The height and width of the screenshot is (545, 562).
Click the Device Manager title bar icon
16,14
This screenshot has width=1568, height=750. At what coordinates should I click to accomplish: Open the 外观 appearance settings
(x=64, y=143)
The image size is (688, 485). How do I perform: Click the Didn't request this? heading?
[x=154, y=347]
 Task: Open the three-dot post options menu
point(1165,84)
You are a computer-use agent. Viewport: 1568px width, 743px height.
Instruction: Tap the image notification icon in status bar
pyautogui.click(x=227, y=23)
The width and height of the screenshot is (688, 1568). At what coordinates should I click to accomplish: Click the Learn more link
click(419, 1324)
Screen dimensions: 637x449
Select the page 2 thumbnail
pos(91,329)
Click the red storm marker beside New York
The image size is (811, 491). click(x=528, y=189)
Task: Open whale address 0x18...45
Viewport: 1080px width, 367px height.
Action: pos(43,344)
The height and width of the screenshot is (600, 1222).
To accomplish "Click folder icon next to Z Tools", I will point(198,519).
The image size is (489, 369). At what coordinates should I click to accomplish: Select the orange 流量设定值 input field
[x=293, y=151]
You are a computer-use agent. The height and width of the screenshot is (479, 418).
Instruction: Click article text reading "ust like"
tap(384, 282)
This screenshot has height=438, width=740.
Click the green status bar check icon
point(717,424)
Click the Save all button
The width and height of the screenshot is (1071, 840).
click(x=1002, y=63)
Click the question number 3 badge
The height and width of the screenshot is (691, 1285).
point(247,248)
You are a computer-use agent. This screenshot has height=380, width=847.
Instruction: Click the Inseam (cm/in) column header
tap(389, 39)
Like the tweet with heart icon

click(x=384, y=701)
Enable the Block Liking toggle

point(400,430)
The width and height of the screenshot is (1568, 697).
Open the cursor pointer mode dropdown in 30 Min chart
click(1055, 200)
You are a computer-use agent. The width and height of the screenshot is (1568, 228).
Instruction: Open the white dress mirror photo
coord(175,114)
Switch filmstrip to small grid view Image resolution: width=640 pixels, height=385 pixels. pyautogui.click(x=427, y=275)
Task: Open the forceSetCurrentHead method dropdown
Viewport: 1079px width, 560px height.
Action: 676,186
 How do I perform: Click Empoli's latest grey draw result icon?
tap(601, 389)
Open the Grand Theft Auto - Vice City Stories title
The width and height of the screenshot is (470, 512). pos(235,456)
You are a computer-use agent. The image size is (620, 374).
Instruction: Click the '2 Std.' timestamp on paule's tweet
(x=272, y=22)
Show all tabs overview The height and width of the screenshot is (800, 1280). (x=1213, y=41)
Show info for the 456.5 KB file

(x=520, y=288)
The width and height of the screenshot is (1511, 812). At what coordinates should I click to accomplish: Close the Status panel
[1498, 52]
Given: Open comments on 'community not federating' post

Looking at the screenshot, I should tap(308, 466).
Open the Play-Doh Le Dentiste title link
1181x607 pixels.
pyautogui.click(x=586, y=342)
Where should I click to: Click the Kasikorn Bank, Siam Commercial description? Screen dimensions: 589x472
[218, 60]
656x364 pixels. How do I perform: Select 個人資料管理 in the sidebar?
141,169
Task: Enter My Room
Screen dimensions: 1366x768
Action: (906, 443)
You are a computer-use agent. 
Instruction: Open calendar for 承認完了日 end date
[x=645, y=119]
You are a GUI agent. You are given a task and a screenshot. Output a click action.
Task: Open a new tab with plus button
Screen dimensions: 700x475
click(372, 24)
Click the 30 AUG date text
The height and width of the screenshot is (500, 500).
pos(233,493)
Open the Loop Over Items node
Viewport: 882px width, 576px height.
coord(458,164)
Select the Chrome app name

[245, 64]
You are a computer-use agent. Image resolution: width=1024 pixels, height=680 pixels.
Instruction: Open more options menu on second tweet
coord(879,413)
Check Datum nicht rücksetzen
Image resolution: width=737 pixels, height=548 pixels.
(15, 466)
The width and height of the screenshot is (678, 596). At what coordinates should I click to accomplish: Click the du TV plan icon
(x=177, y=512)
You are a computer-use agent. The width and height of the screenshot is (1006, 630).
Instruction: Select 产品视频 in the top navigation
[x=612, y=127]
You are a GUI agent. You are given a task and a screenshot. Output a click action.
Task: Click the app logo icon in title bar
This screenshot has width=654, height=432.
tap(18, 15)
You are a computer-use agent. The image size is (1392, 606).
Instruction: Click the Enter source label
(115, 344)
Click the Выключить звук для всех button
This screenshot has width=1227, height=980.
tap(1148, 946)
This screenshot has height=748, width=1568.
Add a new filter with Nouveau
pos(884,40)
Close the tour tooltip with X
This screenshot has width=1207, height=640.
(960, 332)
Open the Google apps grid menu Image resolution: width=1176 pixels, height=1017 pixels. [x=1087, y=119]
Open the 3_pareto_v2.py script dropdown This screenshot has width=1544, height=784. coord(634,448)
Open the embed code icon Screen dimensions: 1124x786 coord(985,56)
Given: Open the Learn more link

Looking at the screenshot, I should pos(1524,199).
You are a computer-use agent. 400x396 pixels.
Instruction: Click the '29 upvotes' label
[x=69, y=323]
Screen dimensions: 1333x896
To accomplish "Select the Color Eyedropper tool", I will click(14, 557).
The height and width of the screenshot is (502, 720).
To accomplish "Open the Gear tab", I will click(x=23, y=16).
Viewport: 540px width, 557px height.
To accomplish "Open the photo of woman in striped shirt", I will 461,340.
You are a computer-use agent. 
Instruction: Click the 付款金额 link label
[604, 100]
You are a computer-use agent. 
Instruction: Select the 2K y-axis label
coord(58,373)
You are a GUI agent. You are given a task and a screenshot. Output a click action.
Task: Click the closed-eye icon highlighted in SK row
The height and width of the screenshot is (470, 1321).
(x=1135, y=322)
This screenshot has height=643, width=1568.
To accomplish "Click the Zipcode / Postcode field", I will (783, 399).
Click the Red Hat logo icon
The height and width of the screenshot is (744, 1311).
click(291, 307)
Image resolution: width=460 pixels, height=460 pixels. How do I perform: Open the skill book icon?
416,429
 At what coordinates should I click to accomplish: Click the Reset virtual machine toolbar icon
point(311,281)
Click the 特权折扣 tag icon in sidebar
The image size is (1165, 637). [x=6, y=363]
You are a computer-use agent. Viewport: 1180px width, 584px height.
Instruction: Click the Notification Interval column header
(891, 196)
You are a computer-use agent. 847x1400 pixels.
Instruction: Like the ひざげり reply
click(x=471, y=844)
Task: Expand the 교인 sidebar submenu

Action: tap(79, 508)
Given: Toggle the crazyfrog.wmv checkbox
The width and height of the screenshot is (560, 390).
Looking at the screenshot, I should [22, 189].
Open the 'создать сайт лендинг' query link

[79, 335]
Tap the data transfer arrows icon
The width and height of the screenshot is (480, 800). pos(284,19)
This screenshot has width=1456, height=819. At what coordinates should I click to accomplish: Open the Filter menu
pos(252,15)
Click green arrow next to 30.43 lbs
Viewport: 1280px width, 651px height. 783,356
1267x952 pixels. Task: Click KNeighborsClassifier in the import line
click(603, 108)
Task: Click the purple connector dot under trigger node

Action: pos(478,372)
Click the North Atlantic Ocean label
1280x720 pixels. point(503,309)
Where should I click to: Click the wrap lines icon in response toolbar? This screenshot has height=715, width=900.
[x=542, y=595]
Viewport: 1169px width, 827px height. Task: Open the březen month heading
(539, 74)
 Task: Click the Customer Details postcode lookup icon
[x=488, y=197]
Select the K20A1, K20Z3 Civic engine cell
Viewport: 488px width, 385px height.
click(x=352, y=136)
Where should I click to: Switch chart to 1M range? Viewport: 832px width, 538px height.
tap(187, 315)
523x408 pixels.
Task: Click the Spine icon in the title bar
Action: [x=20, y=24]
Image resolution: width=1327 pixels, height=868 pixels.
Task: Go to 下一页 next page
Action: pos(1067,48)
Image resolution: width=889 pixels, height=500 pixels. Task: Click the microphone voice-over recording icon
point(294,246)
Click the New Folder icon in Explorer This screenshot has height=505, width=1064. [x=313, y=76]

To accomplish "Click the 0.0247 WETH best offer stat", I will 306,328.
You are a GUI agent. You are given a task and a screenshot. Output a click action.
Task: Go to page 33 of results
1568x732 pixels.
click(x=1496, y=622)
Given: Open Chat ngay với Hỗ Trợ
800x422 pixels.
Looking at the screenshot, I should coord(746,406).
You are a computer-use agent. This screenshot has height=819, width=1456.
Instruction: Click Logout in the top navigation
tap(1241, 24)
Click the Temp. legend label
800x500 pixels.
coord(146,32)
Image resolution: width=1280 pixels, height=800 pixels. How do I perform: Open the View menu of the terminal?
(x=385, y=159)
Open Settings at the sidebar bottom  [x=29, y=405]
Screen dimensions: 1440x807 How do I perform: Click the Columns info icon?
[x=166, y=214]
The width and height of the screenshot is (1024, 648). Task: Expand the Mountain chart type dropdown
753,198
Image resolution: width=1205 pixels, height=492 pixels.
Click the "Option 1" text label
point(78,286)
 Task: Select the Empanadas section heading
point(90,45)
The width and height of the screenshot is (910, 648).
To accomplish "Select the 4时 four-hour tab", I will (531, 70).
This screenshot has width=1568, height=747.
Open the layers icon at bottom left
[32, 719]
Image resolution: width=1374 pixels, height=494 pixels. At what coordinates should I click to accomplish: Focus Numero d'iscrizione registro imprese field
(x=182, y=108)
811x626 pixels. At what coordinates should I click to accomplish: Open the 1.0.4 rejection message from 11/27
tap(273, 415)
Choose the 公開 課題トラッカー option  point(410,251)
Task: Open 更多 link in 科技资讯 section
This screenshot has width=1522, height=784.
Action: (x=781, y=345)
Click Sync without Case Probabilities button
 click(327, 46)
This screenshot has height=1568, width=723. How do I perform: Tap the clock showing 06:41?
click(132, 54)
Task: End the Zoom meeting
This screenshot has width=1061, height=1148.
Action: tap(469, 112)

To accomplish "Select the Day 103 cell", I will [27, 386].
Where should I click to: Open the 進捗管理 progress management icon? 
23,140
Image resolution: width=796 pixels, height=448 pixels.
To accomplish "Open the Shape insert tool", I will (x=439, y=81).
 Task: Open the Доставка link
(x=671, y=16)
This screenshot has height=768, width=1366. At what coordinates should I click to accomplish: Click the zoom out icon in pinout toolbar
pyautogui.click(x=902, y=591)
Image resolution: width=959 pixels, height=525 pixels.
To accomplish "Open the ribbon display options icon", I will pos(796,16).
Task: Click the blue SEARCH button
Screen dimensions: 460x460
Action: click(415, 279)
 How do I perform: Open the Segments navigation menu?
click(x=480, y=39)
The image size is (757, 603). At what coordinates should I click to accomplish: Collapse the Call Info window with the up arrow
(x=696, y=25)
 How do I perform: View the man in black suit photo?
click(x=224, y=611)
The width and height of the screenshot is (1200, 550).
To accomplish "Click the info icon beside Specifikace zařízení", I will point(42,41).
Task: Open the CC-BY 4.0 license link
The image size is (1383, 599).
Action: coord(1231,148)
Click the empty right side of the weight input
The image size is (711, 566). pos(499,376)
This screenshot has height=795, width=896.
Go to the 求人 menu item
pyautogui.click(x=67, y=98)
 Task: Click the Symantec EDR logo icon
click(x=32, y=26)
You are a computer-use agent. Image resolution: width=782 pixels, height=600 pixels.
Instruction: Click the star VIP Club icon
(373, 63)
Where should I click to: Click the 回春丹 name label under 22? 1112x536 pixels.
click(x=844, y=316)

#### Problem description:
Your response should be made up of the lines in the data that contain the word "grid".

#### Response:
Switch filmstrip to small grid view Image resolution: width=640 pixels, height=385 pixels. pyautogui.click(x=427, y=275)
Open the Google apps grid menu Image resolution: width=1176 pixels, height=1017 pixels. [x=1087, y=119]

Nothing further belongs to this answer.